The reaction of the no to divorce camp to what I said last week at a public debate about the need to introduce divorce legislation is both sad and misplaced.

A large number of people were present in the audience at the debate and it was recorded. What I am about to state can therefore be fully verified.

It is interesting to note that the spokesman for the no movement, who directly followed my intervention in the debate – the distinguished lawyer Austin Bencini – only objected to my mention of the Nazi party and, for obvious reasons, not to any comparison made with the movement of which he forms a part. And this was absolutely correct. He could not make such an objection as I indeed drew no such comparison whatsoever.

The reason I alluded to the statute of principles of the Nazi party was to make the perfectly legitimate point from our recent experience of history of how dangerous it is to prey on a concept to which that notorious party adhered – that of “the common good before individual good”– since it illustrates vividly that those constantly invoking this false argument about divorce are treading on very shaky ground.

I note that I am in good company. Malta’s leading constitutional lawyer, Ian Refalo, in his recent appeal against the ban on Stitching, made a similar point when he argued that one cannot impose one’s morality on someone else who is not doing anyone any harm by not adhering to it, “otherwise we find ourselves on a slippery slide where society could ultimately end up in horrific situations of social imposition and control, such as Nazism”.
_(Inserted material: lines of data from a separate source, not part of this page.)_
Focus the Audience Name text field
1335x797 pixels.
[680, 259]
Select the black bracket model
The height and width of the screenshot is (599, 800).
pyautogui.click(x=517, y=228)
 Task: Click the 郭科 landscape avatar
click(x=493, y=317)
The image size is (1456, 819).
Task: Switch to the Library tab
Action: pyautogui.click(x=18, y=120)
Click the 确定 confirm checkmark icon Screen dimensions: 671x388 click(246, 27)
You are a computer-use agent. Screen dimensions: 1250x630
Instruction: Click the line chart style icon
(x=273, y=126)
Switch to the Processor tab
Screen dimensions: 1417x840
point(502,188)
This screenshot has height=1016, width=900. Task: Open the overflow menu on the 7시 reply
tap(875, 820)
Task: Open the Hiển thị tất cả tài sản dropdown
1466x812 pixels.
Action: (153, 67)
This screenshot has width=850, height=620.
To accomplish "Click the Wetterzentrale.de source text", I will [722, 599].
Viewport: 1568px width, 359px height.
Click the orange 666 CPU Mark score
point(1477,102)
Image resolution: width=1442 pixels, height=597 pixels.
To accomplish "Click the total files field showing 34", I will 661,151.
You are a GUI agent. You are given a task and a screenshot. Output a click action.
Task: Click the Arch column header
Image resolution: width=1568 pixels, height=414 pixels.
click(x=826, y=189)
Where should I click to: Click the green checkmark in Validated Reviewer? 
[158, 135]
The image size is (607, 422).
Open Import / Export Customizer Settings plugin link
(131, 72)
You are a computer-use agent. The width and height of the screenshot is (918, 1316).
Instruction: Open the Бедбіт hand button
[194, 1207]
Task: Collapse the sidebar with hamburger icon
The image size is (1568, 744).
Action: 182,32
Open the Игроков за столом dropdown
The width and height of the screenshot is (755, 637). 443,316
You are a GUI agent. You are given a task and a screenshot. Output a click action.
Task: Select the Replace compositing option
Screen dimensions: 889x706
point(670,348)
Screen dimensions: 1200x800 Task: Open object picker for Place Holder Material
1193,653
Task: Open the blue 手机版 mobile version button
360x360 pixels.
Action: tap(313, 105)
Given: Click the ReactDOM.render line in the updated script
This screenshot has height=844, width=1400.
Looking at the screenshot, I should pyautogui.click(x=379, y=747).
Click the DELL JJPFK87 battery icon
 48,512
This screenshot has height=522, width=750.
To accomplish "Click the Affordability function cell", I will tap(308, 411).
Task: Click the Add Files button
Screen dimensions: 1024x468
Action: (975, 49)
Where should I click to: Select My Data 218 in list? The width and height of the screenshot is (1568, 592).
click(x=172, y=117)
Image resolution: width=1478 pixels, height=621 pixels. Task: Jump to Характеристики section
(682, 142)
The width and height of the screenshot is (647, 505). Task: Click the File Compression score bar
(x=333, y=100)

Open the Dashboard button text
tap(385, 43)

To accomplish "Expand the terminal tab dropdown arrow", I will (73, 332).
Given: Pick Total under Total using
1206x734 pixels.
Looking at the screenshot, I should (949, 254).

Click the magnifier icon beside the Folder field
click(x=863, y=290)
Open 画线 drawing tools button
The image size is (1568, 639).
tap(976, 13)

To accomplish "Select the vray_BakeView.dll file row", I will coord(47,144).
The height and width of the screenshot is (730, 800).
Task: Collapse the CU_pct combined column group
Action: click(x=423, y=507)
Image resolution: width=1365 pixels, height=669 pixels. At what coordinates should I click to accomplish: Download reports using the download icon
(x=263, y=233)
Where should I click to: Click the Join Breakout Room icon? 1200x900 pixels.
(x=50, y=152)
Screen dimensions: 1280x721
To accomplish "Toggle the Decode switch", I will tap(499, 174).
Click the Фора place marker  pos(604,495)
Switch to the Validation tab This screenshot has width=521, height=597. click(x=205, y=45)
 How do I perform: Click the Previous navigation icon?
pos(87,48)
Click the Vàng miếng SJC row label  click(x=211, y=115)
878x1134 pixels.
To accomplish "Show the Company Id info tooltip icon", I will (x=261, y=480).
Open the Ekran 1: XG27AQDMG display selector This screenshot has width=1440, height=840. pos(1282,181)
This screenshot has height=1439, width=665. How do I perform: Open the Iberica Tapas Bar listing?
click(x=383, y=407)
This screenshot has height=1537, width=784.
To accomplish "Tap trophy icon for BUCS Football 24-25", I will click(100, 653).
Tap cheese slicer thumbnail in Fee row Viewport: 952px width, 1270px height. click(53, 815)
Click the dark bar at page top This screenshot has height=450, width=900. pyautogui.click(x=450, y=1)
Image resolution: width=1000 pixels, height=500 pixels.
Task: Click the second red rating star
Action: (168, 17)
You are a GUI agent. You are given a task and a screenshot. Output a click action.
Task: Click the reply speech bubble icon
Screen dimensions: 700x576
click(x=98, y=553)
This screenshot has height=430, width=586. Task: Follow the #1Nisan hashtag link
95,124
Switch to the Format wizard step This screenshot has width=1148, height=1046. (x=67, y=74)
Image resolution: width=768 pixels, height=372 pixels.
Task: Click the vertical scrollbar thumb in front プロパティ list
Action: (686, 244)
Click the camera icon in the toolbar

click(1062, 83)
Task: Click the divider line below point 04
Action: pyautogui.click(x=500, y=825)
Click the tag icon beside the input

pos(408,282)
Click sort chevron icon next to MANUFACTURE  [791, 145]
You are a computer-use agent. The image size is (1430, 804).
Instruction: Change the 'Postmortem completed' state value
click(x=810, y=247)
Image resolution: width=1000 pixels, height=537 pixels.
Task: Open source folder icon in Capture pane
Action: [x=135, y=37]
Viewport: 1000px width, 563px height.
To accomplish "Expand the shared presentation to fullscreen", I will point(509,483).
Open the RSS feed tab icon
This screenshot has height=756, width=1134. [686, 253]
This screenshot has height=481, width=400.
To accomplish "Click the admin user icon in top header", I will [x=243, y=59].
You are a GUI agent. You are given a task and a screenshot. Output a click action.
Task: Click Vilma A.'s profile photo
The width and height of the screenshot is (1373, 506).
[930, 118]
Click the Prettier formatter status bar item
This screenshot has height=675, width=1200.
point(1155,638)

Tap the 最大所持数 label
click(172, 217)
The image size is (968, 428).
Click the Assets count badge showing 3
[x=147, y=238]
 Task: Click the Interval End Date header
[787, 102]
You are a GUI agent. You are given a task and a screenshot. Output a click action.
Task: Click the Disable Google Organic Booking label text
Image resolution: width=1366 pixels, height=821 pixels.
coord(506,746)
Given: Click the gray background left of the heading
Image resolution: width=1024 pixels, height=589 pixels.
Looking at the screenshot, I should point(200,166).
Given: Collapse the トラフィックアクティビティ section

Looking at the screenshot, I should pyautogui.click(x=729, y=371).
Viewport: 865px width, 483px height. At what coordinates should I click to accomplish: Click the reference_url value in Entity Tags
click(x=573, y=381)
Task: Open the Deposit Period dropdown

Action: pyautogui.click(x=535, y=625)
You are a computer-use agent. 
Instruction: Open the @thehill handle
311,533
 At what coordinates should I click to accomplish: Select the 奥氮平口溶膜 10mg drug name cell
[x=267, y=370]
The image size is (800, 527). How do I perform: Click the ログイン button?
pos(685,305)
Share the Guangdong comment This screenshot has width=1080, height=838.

For the no movement now to call for the intervention of the police is not only a gross overreaction but also demonstrates a total misreading of what I actually said. To define what I said as bullying is risible, given the pressures to which those in favour of divorce are currently being subjected by the most powerful institution in Malta.

“Spinning” what I said in the hope of provoking some sensationalist headline is cheap and unworthy of the no camp. To threaten to resort to the police demonstrates their intolerance and only serves to expose the paucity of their case.